Il documentario mostra anche le contraddizioni interne alle comunità: viene raccontato come spesso siano le stesse popolazioni locali a vendere la propria terra, mentre in altri casi sono vittime di prepotenze, truffe, furti di terreno e violenze di ogni tipo.

Ma non solo della terra queste popolazioni vengono derubate: lo scontro violento e dirompente con il capitalismo porta spesso a condizioni di disorientamento. Incapaci di riconoscersi più in un’identità, gli indigeni finiscono così vittime di alcolismo, abuso di droga, depressione. Ecco perché le resistenze di Adan e Byron sono due facce di una stessa medaglia: il primo lotta per la terra, il secondo difende le radici.
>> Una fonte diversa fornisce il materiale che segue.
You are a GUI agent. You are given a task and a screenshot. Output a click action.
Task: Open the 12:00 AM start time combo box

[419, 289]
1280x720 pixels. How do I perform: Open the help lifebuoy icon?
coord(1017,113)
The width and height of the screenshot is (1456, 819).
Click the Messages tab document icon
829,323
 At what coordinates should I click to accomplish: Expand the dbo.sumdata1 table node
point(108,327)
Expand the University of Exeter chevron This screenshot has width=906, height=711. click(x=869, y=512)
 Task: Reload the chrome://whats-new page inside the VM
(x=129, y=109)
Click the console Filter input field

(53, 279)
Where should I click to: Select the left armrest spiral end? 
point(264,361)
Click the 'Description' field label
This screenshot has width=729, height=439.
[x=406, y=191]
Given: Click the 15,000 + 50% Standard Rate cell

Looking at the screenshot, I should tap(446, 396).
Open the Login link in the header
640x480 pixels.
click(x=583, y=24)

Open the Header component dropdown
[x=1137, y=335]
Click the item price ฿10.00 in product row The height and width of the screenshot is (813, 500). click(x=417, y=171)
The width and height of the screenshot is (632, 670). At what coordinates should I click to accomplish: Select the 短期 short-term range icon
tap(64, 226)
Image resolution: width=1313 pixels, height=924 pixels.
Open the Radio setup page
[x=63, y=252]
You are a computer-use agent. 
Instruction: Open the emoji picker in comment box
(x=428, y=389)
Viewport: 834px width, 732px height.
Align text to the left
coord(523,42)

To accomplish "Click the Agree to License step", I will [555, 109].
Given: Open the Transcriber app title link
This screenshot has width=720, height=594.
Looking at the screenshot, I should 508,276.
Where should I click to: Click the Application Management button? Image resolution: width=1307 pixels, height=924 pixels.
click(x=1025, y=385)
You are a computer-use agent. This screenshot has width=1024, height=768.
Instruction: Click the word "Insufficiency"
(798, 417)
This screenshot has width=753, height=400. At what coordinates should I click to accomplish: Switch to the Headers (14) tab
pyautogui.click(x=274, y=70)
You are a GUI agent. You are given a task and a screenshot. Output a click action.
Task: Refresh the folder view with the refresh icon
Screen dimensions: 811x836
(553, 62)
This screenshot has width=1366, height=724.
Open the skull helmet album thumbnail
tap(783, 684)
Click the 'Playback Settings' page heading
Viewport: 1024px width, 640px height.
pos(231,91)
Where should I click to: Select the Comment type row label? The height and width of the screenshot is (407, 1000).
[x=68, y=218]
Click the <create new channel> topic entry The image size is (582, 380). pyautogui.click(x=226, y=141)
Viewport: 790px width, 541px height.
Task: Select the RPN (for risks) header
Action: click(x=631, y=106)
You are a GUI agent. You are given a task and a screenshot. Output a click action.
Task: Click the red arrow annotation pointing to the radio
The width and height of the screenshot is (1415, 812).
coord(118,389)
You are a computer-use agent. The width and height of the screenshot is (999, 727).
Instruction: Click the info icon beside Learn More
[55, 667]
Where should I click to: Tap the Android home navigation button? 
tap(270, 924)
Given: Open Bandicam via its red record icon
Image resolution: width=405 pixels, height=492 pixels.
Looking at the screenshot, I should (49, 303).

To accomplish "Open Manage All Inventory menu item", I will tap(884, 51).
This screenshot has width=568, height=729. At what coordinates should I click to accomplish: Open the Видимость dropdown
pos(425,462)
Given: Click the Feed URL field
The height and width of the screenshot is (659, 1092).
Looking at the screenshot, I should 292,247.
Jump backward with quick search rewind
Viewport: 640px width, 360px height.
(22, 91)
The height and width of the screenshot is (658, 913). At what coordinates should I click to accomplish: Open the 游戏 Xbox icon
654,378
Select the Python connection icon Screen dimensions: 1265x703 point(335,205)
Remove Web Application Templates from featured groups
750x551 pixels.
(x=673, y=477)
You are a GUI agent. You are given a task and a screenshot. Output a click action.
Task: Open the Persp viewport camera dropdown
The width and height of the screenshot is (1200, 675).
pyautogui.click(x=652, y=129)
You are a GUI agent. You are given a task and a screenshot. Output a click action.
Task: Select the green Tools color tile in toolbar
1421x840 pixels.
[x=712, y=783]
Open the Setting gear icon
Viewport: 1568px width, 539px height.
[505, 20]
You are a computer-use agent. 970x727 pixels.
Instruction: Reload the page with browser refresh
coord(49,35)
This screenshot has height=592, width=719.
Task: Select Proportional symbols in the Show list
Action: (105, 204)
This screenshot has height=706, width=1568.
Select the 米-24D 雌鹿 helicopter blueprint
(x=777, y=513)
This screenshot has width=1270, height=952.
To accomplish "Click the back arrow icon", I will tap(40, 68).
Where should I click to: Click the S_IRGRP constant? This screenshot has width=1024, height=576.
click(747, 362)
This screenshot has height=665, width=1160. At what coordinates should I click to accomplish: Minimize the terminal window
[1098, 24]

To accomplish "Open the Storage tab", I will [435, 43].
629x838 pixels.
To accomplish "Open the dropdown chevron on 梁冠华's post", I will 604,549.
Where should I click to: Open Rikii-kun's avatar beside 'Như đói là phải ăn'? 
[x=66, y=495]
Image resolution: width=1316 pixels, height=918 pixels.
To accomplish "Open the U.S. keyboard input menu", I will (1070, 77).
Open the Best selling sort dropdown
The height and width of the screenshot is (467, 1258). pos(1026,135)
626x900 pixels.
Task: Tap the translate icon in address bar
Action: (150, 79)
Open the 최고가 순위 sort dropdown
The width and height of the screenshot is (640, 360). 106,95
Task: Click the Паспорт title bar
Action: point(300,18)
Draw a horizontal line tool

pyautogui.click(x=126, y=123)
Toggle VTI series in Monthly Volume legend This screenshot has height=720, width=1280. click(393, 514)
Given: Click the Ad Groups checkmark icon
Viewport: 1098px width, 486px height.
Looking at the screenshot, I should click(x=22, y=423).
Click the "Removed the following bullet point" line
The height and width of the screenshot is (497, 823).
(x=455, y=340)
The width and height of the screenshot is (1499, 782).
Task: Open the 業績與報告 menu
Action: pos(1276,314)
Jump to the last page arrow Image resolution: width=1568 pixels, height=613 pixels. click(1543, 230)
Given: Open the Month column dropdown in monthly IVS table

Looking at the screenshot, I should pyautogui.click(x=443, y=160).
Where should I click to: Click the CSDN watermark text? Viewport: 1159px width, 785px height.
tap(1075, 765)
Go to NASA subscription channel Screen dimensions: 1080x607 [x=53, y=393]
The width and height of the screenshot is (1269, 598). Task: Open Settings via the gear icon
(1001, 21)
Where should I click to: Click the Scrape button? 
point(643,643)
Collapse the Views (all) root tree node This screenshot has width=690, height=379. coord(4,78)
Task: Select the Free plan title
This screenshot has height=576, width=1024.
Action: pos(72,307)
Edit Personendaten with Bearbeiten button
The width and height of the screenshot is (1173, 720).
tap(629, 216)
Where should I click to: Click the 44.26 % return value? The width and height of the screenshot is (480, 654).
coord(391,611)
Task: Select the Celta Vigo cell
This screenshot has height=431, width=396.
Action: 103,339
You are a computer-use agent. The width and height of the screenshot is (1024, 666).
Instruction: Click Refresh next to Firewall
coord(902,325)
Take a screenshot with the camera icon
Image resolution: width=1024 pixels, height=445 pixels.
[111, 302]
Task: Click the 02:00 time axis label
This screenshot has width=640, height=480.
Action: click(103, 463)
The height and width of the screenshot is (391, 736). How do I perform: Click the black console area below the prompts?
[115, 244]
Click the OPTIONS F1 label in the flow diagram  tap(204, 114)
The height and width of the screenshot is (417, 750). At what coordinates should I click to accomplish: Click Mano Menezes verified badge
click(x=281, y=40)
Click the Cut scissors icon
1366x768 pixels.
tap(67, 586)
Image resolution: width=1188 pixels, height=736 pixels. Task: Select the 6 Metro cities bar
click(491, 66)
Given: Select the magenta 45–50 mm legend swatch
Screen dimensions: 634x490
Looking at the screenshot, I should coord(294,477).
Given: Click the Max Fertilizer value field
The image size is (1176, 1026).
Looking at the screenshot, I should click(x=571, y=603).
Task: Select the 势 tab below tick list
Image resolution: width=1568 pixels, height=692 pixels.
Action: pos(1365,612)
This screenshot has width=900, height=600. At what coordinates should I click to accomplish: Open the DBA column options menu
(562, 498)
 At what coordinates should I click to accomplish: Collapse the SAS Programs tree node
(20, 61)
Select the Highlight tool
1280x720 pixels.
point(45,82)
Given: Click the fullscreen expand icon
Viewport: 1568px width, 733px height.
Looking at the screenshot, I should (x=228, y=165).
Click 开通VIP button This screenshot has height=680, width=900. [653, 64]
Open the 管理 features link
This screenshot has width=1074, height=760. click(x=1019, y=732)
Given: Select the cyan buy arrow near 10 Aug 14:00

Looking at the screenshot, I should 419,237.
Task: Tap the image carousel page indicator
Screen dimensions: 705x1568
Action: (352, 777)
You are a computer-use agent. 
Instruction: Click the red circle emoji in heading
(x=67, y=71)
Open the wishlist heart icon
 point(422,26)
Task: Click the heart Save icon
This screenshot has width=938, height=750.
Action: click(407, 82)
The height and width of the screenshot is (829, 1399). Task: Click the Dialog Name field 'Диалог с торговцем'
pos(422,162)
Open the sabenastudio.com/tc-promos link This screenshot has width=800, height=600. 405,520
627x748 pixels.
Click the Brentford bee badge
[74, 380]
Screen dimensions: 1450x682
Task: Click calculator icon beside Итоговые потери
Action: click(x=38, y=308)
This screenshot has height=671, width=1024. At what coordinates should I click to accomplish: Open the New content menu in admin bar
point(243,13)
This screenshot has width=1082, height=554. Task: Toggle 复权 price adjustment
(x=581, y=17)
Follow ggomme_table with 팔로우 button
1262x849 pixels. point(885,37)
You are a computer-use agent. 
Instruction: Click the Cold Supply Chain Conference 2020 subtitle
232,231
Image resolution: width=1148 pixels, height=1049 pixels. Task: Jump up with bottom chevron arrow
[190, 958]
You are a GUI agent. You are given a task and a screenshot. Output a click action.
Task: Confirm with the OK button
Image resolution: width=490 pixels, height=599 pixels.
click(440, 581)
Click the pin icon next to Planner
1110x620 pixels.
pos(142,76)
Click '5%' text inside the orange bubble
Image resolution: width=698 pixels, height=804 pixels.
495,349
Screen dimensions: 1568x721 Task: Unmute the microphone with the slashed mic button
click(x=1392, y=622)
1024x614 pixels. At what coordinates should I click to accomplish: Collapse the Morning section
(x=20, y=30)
Hasta que muera el Sol, opera prima del filmmaker Claudio Carbone, fa parte della sezione Concorso Extr’a del 30° Festival del Cinema Africano, d’Asia e America Latina – Fescaal, dedicata a registi e registe italiane oppure residenti in Italia, le cui opere sono girate in Africa, Asia o America Latina. Il film è disponibile per lo streaming on-demand sulla piattaforma Mymovies.it a partire da lunedì 22 marzo sino a domenica 28 Marzo.